From the first carpet manufactured in 1980 in Ardebil to the Takestan plant, through the establishment of Arta Industrial Group has rapidly grown into the Iran's first largest carpet and textile raw materials producer.

Arta Moquette also looks outside the Iran borders for growth opportunities. From 1998, Arta Industrial Group got numerous awards for being best exporter and best investor in Iran.

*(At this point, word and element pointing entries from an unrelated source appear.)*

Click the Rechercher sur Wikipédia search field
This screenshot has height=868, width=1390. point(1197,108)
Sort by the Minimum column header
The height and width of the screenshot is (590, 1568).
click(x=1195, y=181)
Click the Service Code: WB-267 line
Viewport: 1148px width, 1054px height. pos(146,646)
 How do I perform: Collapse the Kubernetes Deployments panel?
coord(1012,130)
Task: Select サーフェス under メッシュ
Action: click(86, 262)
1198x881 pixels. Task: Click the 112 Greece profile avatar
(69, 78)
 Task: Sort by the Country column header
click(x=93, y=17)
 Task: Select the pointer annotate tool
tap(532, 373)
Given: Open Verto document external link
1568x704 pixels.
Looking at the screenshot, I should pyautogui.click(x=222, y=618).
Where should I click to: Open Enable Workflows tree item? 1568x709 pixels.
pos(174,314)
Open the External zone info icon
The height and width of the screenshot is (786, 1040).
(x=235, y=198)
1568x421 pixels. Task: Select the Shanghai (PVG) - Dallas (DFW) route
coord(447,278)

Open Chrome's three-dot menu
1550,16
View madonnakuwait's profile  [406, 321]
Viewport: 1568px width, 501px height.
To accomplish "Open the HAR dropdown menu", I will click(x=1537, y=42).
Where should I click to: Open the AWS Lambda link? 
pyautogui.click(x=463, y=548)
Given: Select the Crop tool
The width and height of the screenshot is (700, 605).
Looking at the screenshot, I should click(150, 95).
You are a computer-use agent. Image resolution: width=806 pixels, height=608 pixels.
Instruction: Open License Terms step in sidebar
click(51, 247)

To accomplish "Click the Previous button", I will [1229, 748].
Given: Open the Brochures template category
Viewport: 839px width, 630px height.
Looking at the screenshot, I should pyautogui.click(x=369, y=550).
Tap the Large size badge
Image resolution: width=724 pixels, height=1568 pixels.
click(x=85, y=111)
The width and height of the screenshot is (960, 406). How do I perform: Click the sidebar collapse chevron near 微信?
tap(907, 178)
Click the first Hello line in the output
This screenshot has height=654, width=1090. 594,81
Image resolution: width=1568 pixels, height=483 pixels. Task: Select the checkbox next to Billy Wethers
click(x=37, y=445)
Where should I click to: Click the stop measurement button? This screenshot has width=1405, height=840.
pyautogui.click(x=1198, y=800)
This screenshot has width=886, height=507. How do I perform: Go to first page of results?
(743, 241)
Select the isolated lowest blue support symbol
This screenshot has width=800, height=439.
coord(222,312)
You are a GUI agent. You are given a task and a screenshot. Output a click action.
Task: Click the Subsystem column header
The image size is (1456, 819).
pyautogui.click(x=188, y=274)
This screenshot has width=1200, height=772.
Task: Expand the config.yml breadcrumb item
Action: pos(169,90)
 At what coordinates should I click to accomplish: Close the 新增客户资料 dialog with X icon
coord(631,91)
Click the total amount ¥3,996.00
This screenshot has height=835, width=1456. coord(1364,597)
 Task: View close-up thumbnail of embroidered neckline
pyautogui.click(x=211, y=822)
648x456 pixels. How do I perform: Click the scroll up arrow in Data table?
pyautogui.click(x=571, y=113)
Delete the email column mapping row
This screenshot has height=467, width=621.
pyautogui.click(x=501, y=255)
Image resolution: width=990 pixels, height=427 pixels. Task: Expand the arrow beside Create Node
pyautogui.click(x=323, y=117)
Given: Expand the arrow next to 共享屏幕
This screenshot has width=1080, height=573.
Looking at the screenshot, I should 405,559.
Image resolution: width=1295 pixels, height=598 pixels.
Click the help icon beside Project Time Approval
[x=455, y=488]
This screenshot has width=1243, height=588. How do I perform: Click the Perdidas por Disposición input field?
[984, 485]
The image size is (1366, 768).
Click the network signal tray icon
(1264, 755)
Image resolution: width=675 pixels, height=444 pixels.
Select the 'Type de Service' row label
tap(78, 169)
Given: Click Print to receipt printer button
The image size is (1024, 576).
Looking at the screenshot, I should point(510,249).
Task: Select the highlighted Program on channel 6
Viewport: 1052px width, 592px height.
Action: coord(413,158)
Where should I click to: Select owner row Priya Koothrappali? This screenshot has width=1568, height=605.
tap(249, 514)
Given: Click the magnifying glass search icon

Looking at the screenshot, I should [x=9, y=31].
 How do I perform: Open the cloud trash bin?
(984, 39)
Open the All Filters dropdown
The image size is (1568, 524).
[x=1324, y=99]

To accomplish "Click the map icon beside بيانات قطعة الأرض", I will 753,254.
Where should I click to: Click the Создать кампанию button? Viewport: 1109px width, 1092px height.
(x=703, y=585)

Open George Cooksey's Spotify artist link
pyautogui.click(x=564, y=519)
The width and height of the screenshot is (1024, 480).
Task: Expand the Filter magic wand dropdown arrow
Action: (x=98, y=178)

In 2002, Arta Industrial Group decided to invest on hard flooring industries. Arta invested on energy, wood, plastics and printing for packaging in a first private industrial zone in Iran owned by Arta Group until now. Arta Group decided to invest in automobile industry due to high demand in Iranian market.

Textile industries

 Non woven Carpet
 Tufted Carpet
 Carpet
 Yarn
 Fiber
 Latex

Energy 

 Arta Energy is the first private sector power company who invested on wind power mills. It supplies power to government central electric network.

Wood industries 

  Arta Pan is a manufacturer of wood-based panels like high density fiberboard, medium-density fibreboard (MDF), low density fiberboard and associated products. Arta Pan makes products for the furniture, construction, distribution and industries at its production facility in Ardebil, Iran.
  Arta Clic is a producer of laminate flooring in Iran and Middle East region.
  Arta Decor is a decor paper impregnation manufacturer in Iran. Since its foundation 2001, Arta Decor has undergone extremely growth in impregnated decor paper.  The company, which operates production location in Ardabil, Iran, supplies impregnated decor paper to wood industry in other countries, where it is mainly used for the surface embellishment of residential and kitchen furniture and laminate flooring.

Packaging industries 

 Arta Plast is a producer of value-added blown film and flexible packaging products.

Electronics industries 
Arta Electronics started the business in the assembling line to produce TV, LCD TV, with the brand (marshal) in Iran. The company invested in the other assembling lines to produce cell phones for some Iranian with Japanese parts and technology.

Petrochemical industries 

 Arta Energy is a producer of petrochemical materials ( methanol, formaldehyde, resins )

Automobile industries 

Arta Tech Motor is the exclusive Importer of Maserati in Iran. 
Italian luxury sports car maker Maserati appointed Arta Tech Motor as a first importer of the brand in Iran's history. Arta Tech Motor is completely owned by Arta Industrial Group.

Targets 
Invest on new 1200 cubic meter MDF production line in 2015.
Invest on 100MW natural gas power plant in Ardabil.